Exercise brief >>
Rewrite the QEMU startup discussion, starting with "Not arguments against" and going on through "configuration can work.", with "joined at the hip" replaced by "tightly coupled".

There are also cases where the user's configuration is structurally
simple, just too long to do comfortably in CLI.  A configuration file
with comments is better.

For persistent configuration, writing a configuration file beats writing
a shell script for me.

Not arguments against your templating idea.  I'm merely pointing out
human end users will find (simple!) configuration files useful, too.

>> = Why startup matters for initial configuration =
>> 
>> Startup and initial configuration are joined at the hip: the way startup
>> works limits how initial configuration can work.
>> 
>> Consider the startup we had before -prefconfig:
>> 
>> 0. Basic, configuration-independent initialization
>> 
>> 1. Parse and partially process CLI
>> 
>> 2. Startup with the remaining CLI processing mixed in
>> 
>> 3. Startup complete, run main loop
>> 
>> Note:
>> 
>> * CLI is processed out of order.
>> 
>>   Few people understand the order, and only while starting at the code.
>>   Pretty much every time we mess with the order, we break something.
>> 
>> * QMP monitors become available only at 3, i.e. after startup is
>>   complete.  Precludes use of QMP for initial configuration.
>> 
>> The current startup with -preconfig permits a bit of initial
>> configuration with QMP, at the cost of complicating startup code and
>> interfaces.  More in "Appendix: Why further incremental change feels
>> impractical".
>> 
>> 
>> = Ways forward =
>
> Just to clarify or remind ourselves of scope.
>
> When I think about startup/cli in QEMU, I essentially consider
> this to mean all softmmu/vl.c code.  Of course there are
> supporting pieces splattered around, but IMHO 90% of the pain
> is resulting from the code in the vl.c file.
>
>> 0. This is too hard, let's go shopping
>> 
>>    I can't really blame people for not wanting to mess with startup.  It
>>    *is* hard, and there's plenty of other useful stuff to do.
>> 
>>    However, I believe we have to mess with it, i.e. this is not actually
>>    a way forward.
>
> Yeah, we hurt ourselves by not being able to move forward with
> a better approach to startup and configuration.
>
>> 1. Improve what we have step by step, managing incompatible changes
>> 
>>    We tried.  It has eaten substantial time and energy, it has
>>    complicated code and interfaces further, and we're still nowhere near
>>    where we need to be.  Does not feel like a practical way forward to
>>    me.
>> 
>>    If you don't believe me, read the long version in "Appendix: Why
>>    further incremental change feels impractical".
>
> Essentially death by 1000 cuts.

Supplied information >>
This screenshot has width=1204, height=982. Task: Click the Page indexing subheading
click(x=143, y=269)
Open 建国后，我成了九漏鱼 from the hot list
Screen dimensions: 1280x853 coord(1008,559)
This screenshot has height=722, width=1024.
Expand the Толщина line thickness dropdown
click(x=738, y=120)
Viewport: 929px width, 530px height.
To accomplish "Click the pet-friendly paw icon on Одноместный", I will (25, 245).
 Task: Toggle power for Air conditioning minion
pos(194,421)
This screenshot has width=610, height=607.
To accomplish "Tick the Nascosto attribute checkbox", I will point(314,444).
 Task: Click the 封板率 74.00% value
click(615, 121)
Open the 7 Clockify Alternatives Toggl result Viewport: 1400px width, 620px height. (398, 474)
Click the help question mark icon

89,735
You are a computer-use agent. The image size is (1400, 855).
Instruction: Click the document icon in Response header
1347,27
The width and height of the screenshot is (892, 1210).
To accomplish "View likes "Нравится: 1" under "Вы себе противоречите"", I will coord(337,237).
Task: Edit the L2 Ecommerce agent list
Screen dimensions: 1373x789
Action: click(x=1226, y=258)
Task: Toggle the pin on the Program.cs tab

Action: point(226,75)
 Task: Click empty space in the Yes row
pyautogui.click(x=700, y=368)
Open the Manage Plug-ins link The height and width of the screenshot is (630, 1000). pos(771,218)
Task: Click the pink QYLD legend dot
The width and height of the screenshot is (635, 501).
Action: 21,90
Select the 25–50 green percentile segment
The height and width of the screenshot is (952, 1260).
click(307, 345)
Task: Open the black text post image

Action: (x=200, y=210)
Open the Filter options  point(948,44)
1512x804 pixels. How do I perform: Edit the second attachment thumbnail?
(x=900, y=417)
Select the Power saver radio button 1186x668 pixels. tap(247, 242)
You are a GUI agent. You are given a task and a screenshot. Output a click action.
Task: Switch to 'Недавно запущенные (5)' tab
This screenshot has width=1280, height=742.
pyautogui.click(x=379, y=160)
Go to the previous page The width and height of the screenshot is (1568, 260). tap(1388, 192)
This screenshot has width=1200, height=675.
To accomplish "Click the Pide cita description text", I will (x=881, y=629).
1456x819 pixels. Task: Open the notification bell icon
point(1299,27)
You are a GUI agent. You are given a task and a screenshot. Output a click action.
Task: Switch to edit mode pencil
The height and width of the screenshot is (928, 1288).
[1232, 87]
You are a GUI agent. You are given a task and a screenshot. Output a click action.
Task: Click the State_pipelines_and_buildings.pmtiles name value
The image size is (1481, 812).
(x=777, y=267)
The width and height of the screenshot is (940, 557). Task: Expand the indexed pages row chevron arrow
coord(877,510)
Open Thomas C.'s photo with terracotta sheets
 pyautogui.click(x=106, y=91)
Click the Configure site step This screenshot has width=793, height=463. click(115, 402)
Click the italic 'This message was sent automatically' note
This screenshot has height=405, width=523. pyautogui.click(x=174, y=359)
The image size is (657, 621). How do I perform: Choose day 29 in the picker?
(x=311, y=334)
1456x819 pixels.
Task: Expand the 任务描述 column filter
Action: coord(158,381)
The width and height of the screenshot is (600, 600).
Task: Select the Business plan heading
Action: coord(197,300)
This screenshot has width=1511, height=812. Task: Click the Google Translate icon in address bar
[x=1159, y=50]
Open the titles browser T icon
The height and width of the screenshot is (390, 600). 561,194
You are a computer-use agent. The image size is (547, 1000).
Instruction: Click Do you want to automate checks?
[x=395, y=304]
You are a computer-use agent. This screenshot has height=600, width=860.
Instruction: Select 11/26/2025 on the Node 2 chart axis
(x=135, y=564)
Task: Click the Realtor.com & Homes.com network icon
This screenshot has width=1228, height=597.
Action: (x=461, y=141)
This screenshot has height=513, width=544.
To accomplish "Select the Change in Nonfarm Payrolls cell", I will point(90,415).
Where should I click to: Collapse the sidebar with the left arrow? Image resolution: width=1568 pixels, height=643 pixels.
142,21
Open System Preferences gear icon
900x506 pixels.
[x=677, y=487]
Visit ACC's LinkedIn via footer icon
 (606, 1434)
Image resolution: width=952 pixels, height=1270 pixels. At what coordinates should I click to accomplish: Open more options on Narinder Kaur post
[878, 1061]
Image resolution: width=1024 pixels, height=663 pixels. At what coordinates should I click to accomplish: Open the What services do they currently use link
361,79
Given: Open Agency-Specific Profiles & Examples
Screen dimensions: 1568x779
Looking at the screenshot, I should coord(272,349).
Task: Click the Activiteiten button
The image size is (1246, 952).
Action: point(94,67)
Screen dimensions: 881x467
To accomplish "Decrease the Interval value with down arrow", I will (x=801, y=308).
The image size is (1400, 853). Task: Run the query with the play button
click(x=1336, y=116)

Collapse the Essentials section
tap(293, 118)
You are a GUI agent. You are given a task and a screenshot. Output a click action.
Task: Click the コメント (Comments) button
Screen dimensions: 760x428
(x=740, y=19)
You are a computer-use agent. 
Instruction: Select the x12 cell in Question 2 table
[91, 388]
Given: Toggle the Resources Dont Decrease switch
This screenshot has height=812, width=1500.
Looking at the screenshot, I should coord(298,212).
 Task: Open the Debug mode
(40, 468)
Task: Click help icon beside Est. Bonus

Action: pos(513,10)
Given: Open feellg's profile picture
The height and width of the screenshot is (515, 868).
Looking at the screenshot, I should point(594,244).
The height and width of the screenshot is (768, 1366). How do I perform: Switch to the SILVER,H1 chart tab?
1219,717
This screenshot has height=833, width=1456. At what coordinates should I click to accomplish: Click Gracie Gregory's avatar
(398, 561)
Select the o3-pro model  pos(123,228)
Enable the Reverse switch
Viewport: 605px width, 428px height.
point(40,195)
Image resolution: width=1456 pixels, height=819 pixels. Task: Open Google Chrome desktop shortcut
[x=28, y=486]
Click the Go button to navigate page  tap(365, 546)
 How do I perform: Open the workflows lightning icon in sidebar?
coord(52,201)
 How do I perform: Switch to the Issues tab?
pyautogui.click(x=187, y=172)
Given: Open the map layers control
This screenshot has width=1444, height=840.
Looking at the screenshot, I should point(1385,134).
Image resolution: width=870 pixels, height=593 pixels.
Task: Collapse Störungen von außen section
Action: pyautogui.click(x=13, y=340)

Full response >>
Not arguments against your templating idea.  I'm merely pointing out
human end users will find (simple!) configuration files useful, too.

>> = Why startup matters for initial configuration =
>> 
>> Startup and initial configuration are tightly coupled: the way startup
>> works limits how initial configuration can work.